◆ AUFGABENSTELLUNG:
Filtere die Auflistung unten und übernimm unverändert jede Zeile, in der die Zeichenfolge "dropdown" vorkommt.

Gespeicherte Einträge aus einer Sammlung

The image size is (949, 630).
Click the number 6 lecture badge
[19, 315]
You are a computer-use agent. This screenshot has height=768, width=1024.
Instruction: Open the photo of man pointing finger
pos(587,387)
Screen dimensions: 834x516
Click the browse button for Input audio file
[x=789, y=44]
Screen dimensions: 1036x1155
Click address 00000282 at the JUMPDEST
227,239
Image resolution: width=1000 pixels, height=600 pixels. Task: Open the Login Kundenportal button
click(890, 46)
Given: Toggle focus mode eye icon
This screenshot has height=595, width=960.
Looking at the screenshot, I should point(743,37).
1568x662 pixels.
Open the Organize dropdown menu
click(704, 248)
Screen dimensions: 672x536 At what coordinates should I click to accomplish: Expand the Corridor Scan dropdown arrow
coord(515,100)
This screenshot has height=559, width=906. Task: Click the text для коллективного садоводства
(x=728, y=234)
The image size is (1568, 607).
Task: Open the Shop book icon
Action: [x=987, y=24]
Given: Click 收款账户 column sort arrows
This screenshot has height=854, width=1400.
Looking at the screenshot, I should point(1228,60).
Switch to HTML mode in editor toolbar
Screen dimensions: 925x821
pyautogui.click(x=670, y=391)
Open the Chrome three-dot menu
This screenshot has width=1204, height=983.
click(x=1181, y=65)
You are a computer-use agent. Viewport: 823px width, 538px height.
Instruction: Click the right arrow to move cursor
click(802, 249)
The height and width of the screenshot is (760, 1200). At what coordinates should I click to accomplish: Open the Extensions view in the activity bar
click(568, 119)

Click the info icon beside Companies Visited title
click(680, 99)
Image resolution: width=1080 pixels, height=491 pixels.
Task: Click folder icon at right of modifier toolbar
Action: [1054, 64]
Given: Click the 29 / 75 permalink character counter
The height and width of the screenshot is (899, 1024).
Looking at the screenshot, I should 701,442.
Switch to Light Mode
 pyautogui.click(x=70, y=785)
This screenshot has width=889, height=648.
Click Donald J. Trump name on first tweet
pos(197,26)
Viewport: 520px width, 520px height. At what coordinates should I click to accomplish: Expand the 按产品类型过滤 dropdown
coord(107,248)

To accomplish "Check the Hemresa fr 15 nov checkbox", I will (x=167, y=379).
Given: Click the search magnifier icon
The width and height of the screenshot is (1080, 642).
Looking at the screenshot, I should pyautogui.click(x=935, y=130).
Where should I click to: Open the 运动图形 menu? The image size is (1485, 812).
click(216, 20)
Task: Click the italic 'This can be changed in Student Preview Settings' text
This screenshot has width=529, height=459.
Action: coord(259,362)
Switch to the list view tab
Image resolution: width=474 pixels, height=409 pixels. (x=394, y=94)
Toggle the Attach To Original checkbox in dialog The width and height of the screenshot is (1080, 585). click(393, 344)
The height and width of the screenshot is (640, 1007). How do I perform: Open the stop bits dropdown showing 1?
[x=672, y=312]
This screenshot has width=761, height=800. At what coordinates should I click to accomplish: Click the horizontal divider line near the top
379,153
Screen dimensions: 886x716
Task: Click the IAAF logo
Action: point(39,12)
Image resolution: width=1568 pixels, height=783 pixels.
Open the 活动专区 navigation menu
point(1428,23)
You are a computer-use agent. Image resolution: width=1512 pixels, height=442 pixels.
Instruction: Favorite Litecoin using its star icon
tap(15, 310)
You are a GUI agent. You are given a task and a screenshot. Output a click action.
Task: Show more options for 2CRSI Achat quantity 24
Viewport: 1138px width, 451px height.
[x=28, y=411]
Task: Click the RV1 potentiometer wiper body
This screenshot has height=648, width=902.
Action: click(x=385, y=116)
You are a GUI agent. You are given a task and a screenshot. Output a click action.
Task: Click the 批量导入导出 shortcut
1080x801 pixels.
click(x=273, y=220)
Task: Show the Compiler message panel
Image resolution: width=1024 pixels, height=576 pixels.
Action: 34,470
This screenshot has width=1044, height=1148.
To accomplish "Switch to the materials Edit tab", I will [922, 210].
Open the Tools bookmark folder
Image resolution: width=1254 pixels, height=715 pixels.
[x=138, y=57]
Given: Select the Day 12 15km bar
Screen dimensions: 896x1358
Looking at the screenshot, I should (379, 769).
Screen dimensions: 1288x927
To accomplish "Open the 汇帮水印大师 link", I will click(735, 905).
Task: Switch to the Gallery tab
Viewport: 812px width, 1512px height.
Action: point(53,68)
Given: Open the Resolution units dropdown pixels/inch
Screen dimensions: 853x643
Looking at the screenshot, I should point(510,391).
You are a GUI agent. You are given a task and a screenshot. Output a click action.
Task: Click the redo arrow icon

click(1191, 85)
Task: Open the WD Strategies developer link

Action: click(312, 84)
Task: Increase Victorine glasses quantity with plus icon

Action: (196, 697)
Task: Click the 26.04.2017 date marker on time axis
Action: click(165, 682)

◆ SCHRIFTLICHE LÖSUNG:
Open the Organize dropdown menu
Screen dimensions: 672x536 At what coordinates should I click to accomplish: Expand the Corridor Scan dropdown arrow
Viewport: 520px width, 520px height. At what coordinates should I click to accomplish: Expand the 按产品类型过滤 dropdown
The height and width of the screenshot is (640, 1007). How do I perform: Open the stop bits dropdown showing 1?
Given: Open the Resolution units dropdown pixels/inch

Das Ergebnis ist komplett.